» Source material:
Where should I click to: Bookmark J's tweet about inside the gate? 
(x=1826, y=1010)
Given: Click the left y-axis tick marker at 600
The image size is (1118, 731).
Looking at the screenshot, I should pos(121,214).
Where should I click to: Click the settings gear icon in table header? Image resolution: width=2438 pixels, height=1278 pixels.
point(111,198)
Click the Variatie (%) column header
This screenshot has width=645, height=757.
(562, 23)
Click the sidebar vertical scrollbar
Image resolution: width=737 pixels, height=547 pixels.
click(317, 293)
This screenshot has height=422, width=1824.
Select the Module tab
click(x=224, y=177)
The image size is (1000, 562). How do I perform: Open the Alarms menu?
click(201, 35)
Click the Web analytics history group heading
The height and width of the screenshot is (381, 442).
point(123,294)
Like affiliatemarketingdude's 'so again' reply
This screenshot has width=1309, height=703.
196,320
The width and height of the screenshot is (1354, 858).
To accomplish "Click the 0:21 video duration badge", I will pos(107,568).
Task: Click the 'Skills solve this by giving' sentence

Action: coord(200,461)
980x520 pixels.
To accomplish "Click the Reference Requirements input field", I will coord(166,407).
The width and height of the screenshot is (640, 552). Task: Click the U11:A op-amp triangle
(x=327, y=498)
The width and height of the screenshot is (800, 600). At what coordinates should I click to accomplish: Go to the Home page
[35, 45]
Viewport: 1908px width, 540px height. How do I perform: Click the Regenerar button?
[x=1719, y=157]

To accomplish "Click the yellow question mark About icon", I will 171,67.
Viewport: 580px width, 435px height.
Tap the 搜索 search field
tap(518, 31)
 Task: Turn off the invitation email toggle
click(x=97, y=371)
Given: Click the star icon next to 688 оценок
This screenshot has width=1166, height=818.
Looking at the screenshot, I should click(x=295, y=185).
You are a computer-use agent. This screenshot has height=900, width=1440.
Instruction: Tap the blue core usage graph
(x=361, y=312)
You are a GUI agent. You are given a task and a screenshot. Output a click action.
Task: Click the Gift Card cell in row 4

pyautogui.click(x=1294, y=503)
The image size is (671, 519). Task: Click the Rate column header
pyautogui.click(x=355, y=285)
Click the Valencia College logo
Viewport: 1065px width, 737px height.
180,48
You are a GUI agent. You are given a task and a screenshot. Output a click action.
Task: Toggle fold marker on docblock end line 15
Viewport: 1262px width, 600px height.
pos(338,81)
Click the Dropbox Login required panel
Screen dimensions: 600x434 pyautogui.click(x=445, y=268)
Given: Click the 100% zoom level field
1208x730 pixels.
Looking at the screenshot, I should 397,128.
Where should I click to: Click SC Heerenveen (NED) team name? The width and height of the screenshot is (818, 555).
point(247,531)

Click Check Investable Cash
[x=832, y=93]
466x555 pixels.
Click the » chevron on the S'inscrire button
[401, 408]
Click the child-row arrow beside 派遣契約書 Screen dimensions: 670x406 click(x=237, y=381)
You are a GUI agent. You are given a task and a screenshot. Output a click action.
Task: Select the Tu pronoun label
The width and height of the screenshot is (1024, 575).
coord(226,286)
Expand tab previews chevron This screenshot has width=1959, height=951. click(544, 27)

» Exercise prompt:
Of all the lines in the data above, show only those that hold the word "will".

» Response below:
To accomplish "Click the 0:21 video duration badge", I will pos(107,568).
To accomplish "Click the Reference Requirements input field", I will coord(166,407).
To accomplish "Click the yellow question mark About icon", I will 171,67.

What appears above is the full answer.